▼

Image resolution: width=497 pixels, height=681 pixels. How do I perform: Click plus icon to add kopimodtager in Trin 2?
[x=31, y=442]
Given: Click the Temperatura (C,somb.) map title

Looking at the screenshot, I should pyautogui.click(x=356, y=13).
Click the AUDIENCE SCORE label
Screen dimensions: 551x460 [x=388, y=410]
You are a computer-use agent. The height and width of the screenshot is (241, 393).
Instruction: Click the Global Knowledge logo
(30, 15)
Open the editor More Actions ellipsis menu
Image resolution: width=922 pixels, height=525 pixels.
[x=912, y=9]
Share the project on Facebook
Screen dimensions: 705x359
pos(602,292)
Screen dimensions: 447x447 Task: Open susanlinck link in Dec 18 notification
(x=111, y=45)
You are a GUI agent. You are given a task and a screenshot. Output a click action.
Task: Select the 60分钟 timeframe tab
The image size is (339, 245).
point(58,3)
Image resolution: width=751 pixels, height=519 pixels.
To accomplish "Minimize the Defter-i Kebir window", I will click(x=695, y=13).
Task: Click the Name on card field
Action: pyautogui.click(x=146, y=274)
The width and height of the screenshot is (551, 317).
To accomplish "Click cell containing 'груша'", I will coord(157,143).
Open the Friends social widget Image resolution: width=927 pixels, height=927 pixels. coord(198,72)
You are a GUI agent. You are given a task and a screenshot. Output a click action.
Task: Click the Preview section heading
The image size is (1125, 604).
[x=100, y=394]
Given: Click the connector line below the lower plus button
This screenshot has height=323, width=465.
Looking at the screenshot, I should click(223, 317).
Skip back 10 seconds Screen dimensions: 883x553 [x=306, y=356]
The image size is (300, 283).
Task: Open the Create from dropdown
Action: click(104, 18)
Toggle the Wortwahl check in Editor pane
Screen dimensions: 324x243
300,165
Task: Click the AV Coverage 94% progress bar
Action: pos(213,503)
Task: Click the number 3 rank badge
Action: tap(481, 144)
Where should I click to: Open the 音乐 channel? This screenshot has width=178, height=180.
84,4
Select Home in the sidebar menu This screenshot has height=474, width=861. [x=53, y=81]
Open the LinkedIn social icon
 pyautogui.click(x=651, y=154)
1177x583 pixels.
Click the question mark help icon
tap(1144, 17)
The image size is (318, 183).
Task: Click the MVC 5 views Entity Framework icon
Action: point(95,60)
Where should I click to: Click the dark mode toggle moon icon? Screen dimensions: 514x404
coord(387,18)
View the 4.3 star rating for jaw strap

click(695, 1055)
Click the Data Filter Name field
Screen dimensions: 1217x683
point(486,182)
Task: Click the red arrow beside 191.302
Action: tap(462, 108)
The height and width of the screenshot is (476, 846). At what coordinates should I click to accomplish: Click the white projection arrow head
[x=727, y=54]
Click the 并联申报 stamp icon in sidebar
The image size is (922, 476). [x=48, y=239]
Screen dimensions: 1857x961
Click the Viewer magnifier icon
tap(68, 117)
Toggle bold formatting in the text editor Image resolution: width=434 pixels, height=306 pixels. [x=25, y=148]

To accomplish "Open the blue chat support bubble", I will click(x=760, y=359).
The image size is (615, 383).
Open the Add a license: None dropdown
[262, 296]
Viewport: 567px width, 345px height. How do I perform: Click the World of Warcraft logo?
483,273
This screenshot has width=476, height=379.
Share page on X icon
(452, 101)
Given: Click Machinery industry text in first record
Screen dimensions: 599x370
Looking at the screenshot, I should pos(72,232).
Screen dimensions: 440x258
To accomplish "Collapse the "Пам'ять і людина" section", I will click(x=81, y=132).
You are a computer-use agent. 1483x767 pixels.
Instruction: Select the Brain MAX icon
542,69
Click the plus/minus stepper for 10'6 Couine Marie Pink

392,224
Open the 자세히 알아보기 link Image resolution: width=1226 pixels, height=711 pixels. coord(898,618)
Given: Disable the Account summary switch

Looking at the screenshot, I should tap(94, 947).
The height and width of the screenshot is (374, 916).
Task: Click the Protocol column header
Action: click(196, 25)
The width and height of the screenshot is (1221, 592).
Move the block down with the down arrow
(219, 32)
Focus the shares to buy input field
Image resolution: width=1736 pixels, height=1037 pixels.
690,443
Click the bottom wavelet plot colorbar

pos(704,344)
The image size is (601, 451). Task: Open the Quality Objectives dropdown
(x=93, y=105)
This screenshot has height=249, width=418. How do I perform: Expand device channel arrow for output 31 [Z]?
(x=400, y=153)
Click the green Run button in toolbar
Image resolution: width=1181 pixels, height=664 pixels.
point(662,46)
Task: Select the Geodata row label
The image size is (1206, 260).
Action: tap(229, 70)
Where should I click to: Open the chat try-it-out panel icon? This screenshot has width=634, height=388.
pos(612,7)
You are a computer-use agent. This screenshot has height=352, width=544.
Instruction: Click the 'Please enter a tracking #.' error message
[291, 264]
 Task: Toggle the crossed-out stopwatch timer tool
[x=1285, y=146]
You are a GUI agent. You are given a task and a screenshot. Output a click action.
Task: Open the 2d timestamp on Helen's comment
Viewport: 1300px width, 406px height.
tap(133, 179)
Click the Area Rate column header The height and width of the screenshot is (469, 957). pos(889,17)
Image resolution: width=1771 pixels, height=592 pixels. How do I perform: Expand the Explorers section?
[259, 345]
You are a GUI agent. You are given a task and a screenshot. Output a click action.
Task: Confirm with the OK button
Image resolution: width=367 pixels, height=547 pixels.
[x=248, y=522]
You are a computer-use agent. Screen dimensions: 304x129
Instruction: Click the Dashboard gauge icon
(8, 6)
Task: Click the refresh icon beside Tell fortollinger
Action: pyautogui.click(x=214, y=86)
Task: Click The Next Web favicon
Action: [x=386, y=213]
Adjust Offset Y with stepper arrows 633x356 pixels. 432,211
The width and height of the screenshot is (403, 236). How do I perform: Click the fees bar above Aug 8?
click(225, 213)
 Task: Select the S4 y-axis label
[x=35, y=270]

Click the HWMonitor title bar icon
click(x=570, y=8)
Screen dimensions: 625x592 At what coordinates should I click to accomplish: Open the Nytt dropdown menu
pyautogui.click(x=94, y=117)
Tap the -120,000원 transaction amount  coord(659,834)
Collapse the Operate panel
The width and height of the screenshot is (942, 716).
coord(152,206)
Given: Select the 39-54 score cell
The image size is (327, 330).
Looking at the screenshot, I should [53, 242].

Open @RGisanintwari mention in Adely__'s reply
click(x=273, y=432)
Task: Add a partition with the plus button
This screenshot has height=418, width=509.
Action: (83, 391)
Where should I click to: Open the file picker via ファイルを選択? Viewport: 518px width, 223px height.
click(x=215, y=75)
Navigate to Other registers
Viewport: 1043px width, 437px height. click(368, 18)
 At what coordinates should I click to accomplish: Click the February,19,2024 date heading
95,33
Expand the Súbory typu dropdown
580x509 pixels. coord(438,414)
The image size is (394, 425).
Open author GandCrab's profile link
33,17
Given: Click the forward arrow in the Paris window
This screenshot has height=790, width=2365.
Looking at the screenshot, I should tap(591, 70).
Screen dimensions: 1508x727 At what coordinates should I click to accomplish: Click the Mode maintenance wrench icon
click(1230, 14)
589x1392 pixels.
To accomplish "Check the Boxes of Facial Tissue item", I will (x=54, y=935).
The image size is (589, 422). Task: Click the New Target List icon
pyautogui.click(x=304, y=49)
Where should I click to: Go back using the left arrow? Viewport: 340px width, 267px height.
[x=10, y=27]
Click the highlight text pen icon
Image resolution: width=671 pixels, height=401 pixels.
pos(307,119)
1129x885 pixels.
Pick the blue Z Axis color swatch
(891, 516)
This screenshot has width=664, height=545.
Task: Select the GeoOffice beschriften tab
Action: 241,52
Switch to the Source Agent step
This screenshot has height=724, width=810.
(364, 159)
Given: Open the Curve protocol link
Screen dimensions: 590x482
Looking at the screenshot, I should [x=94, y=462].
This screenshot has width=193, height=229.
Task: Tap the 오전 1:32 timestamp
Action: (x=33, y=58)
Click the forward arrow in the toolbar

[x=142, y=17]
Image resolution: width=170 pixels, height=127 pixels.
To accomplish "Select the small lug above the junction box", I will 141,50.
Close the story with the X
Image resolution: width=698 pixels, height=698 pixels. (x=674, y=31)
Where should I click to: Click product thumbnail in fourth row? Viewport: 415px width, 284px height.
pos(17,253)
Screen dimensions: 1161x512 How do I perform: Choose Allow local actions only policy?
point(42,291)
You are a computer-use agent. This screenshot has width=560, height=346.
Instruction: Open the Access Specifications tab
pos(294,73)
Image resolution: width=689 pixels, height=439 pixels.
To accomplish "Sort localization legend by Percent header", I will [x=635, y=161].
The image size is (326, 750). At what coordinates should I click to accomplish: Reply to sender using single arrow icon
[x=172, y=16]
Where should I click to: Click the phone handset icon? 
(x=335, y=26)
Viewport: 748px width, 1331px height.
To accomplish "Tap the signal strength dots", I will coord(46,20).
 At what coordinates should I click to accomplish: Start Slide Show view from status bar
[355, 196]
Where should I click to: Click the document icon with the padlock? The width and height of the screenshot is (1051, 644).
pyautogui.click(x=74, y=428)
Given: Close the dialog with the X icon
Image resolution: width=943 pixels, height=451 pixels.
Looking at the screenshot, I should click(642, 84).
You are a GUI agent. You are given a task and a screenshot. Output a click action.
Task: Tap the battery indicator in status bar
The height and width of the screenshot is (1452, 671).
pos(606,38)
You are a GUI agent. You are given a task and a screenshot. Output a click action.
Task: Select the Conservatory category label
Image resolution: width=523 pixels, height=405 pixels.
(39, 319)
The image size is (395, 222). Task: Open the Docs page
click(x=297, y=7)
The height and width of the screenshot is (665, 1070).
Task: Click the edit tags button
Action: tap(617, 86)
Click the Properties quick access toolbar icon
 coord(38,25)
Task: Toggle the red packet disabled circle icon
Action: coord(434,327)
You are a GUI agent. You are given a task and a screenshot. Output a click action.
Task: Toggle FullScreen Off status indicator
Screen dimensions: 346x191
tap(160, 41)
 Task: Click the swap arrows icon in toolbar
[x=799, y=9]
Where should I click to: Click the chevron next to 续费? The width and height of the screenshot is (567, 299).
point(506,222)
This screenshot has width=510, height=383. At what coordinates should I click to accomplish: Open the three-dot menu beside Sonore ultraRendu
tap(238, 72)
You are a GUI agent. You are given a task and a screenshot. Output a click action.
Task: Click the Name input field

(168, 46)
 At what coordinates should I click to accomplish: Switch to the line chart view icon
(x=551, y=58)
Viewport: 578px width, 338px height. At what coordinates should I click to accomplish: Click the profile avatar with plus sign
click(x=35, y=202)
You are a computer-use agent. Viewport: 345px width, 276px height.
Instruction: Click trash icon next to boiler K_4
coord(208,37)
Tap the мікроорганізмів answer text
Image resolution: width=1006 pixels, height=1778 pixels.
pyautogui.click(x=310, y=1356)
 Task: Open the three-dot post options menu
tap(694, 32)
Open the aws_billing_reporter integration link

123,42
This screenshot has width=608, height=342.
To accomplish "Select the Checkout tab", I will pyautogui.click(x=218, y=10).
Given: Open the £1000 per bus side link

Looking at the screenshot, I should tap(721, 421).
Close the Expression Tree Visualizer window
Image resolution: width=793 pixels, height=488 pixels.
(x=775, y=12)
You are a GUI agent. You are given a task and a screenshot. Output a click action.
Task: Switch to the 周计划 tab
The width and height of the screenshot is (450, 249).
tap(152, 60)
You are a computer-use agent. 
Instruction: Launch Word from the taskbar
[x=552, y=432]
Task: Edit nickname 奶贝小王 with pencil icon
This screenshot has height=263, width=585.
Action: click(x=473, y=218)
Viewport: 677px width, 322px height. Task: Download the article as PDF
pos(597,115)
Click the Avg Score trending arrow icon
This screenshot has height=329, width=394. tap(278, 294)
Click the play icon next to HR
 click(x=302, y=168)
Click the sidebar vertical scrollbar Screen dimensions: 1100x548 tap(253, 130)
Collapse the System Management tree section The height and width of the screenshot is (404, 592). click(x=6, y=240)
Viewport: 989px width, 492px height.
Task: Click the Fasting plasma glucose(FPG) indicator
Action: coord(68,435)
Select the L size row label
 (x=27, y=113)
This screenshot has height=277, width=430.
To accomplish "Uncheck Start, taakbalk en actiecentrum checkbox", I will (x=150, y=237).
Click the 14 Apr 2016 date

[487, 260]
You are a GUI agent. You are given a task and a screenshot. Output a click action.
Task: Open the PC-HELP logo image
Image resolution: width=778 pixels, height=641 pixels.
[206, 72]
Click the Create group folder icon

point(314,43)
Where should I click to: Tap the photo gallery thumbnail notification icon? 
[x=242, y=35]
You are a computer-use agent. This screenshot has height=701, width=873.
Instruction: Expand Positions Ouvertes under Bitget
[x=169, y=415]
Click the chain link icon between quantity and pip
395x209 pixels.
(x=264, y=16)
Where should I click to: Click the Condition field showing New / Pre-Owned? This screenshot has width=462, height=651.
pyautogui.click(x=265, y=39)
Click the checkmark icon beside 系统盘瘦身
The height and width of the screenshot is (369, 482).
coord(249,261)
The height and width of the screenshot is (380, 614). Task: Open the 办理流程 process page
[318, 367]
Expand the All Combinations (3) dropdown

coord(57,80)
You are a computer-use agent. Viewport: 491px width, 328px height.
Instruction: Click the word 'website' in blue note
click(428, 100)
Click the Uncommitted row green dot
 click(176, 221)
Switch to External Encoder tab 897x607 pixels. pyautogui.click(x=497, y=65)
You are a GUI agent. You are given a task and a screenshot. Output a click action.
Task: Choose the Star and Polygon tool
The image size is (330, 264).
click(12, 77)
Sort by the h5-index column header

▲

• EXERCISE GOAL:
In the data above, start at the line that has "This screenshot has height=790, width=2365.", stop after the line that has "has width=560, height=346.", and print every line in between exactly as it stands.

• ANSWER TO THIS EXERCISE:
This screenshot has height=790, width=2365.
Looking at the screenshot, I should tap(591, 70).
Screen dimensions: 1508x727 At what coordinates should I click to accomplish: Click the Mode maintenance wrench icon
click(1230, 14)
589x1392 pixels.
To accomplish "Check the Boxes of Facial Tissue item", I will (x=54, y=935).
The image size is (589, 422). Task: Click the New Target List icon
pyautogui.click(x=304, y=49)
Where should I click to: Go back using the left arrow? Viewport: 340px width, 267px height.
[x=10, y=27]
Click the highlight text pen icon
Image resolution: width=671 pixels, height=401 pixels.
pos(307,119)
1129x885 pixels.
Pick the blue Z Axis color swatch
(891, 516)
This screenshot has width=664, height=545.
Task: Select the GeoOffice beschriften tab
Action: 241,52
Switch to the Source Agent step
This screenshot has height=724, width=810.
(364, 159)
Given: Open the Curve protocol link
Screen dimensions: 590x482
Looking at the screenshot, I should [x=94, y=462].
This screenshot has width=193, height=229.
Task: Tap the 오전 1:32 timestamp
Action: (x=33, y=58)
Click the forward arrow in the toolbar

[x=142, y=17]
Image resolution: width=170 pixels, height=127 pixels.
To accomplish "Select the small lug above the junction box", I will 141,50.
Close the story with the X
Image resolution: width=698 pixels, height=698 pixels. (x=674, y=31)
Where should I click to: Click product thumbnail in fourth row? Viewport: 415px width, 284px height.
pos(17,253)
Screen dimensions: 1161x512 How do I perform: Choose Allow local actions only policy?
point(42,291)
You are a computer-use agent. This screenshot has width=560, height=346.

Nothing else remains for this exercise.